In recognition of this growth and network performance, Nurse Next Door Australia was awarded Franchisor of the Year at the inaugural Franchise Industry Awards (FIA), a national honor recognising excellence in franchise system performance, franchisee support, and strategic vision.

As of 2025, the brand operates a national network of local franchises throughout major metropolitan and regional centres including Perth, Brisbane, Geelong and Hobart, supported by a 24-hour, seven-day-a-week Care Services Centre based in Melbourne. The Australian network has been recognised for its strong organisational culture and franchise growth, with reports citing more than 3,000 care professionals and over 75 territories in operation by late 2024. The minimum investment for an Australian franchise starts at approximately A$125,000, and the model emphasises community-based owner-operators delivering personalised, client-focused care in the home.

== England ==
Prash and Karen Patel were awarded the master franchise rights for England by Nurse Next Door in 2023. This new venture marks a significant milestone in the company's European expansion aiming to introduce Nurse Next Door's Happier Aging™ philosophy to England.

== United States ==
In 2012, Nurse Next Door expanded into the United States market, opening its first American franchise location in Mission Viejo, California. Since entering the market, the company has established a footprint across major US regions. As of 2025, Nurse Next Door operates locations across the United States, with significant market presence in California, Texas, and Florida. The company has been consistently ranked in Entrepreneur magazine’s "Franchise 500," including recognition as a top franchise for veterans and a top global franchise. This ranking is based on an independent evaluation of the company's financial strength, stability, and system growth. Highlighting this momentum, the company climbed 57 spots in 2025 to rank #361 overall, while simultaneously breaking into the top 100 on the Top Global Franchises list at #94. Within the home care industry, this listing serves as a primary benchmark for investment viability, validating that Nurse Next Door's centralized support model and financial solvency have outperformed industry averages.

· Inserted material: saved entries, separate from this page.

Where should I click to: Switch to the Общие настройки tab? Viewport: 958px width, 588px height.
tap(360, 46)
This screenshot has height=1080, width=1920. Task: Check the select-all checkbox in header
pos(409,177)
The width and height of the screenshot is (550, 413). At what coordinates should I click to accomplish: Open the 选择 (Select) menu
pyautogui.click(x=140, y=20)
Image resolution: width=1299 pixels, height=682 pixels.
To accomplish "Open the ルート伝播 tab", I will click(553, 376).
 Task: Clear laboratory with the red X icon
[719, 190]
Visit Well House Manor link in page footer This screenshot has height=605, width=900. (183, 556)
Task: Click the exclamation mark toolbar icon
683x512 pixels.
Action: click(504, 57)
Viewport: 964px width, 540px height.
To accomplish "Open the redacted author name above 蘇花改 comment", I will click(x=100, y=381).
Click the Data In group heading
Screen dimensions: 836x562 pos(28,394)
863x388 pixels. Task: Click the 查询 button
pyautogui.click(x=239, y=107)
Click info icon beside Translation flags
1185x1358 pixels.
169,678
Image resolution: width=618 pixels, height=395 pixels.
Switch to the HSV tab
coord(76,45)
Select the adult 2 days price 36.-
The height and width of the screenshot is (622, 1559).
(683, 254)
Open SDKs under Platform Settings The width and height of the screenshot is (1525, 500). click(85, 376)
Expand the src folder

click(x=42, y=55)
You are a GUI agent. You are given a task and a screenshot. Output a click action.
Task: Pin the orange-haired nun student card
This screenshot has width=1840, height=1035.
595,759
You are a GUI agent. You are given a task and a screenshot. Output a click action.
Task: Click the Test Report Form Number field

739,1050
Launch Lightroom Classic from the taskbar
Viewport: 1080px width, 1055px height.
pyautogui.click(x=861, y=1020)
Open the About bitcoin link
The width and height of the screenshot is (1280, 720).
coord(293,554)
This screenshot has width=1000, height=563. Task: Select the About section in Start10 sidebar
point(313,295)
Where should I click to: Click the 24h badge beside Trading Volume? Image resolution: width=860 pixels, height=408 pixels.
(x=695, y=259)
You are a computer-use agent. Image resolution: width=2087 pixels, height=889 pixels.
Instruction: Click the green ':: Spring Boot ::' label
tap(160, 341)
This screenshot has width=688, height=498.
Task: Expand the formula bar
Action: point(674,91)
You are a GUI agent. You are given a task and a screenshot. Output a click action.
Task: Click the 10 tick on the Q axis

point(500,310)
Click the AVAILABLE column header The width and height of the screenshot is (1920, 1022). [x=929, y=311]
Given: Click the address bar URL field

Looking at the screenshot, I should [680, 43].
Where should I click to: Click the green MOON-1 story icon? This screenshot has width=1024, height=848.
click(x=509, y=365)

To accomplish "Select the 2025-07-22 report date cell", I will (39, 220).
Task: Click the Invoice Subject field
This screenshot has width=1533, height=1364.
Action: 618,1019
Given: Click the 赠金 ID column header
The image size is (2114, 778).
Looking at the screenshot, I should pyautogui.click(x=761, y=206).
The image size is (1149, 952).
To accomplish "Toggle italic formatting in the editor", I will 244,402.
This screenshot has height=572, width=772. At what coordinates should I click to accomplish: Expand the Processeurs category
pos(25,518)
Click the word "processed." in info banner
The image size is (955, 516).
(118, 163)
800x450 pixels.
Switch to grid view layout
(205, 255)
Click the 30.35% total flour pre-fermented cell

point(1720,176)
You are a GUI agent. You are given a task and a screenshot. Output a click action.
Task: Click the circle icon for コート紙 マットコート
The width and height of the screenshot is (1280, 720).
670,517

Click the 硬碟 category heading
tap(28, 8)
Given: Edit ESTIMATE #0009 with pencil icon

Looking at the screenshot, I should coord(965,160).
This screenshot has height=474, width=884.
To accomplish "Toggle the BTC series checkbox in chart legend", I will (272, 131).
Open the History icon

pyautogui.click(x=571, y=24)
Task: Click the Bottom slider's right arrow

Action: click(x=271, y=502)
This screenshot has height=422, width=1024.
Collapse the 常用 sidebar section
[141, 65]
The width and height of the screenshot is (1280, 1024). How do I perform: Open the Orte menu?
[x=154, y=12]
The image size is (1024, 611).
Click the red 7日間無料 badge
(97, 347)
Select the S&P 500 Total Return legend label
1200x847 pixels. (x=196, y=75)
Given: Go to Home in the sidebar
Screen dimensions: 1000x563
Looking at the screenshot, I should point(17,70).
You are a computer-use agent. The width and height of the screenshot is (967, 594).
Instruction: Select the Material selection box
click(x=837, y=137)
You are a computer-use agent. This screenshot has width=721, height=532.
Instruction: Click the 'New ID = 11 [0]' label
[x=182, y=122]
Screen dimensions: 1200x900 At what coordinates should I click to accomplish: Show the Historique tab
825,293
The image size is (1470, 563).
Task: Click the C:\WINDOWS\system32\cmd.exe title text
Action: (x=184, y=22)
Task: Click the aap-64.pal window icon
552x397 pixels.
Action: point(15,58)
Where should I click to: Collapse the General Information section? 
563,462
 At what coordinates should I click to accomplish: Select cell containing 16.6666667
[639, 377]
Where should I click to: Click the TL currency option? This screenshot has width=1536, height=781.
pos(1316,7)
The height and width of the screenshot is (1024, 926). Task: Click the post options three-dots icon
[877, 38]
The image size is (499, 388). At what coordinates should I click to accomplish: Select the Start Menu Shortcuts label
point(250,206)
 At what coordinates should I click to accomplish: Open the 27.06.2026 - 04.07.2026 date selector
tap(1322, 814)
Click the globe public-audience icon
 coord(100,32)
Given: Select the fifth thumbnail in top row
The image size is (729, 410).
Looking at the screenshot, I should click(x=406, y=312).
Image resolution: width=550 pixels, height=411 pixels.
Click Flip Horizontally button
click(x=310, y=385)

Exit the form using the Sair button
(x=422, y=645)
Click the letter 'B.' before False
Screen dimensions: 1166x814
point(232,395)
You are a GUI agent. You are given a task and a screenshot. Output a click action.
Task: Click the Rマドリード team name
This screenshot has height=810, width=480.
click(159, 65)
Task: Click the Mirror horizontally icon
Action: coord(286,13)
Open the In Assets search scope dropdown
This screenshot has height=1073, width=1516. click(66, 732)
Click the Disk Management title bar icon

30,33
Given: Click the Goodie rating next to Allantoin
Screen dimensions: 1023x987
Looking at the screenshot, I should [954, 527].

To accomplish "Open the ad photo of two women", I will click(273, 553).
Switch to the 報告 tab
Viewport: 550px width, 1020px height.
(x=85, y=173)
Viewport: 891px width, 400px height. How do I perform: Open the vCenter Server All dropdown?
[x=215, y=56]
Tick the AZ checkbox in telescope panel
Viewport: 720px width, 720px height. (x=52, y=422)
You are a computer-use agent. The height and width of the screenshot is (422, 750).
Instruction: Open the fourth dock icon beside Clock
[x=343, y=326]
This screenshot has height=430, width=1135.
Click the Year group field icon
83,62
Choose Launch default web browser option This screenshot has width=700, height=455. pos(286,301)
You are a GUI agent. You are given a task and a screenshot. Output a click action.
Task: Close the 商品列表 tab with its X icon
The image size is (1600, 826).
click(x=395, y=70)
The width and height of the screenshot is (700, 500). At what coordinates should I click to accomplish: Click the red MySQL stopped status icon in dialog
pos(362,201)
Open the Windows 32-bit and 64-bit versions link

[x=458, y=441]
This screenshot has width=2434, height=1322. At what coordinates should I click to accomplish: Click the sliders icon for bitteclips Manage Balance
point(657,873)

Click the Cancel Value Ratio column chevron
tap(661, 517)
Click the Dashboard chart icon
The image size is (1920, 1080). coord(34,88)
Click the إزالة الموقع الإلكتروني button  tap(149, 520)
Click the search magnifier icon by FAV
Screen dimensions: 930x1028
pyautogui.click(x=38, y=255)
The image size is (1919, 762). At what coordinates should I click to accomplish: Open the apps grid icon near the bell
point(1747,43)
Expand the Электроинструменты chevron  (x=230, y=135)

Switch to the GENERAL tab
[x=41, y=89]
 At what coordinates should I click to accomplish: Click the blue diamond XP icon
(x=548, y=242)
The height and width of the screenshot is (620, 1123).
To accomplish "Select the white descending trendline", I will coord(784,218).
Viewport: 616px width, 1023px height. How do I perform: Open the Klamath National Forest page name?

In the 2020s, the company expanded its integration with the US healthcare system by launching a dedicated initiative to serve American military veterans. This program focused on increasing the number of franchise locations approved to provide care within the US Department of Veterans Affairs (VA) Community Care Network.

Nurse Next Door's success across the United States due to its centralized support structure designed to minimize administrative overhead for franchise partners. A key component of this infrastructure is the Care Services Center (CSC), a 24/7 command hub based out of its corporate HeartQuarters. Unlike competitors decentralized models where individual franchise owners must manage after-hours logistics, the CSC handles client intake, scheduling, and caregiver coordination 24 hours a day, 365 days a year. Care Service Center manages over 1,800 calls daily, processing inquiries and filling shifts on behalf of franchise partners. By offloading these administrative tasks, the model allows franchise owners to focus on business development, community engagement, and local sales rather than day-to-day logistics. The brand is further distinguished by its "Bold Pink" visual identity, a marketing strategy designed to disrupt the traditional clinical aesthetics of the home care industry and increase consumer recognition.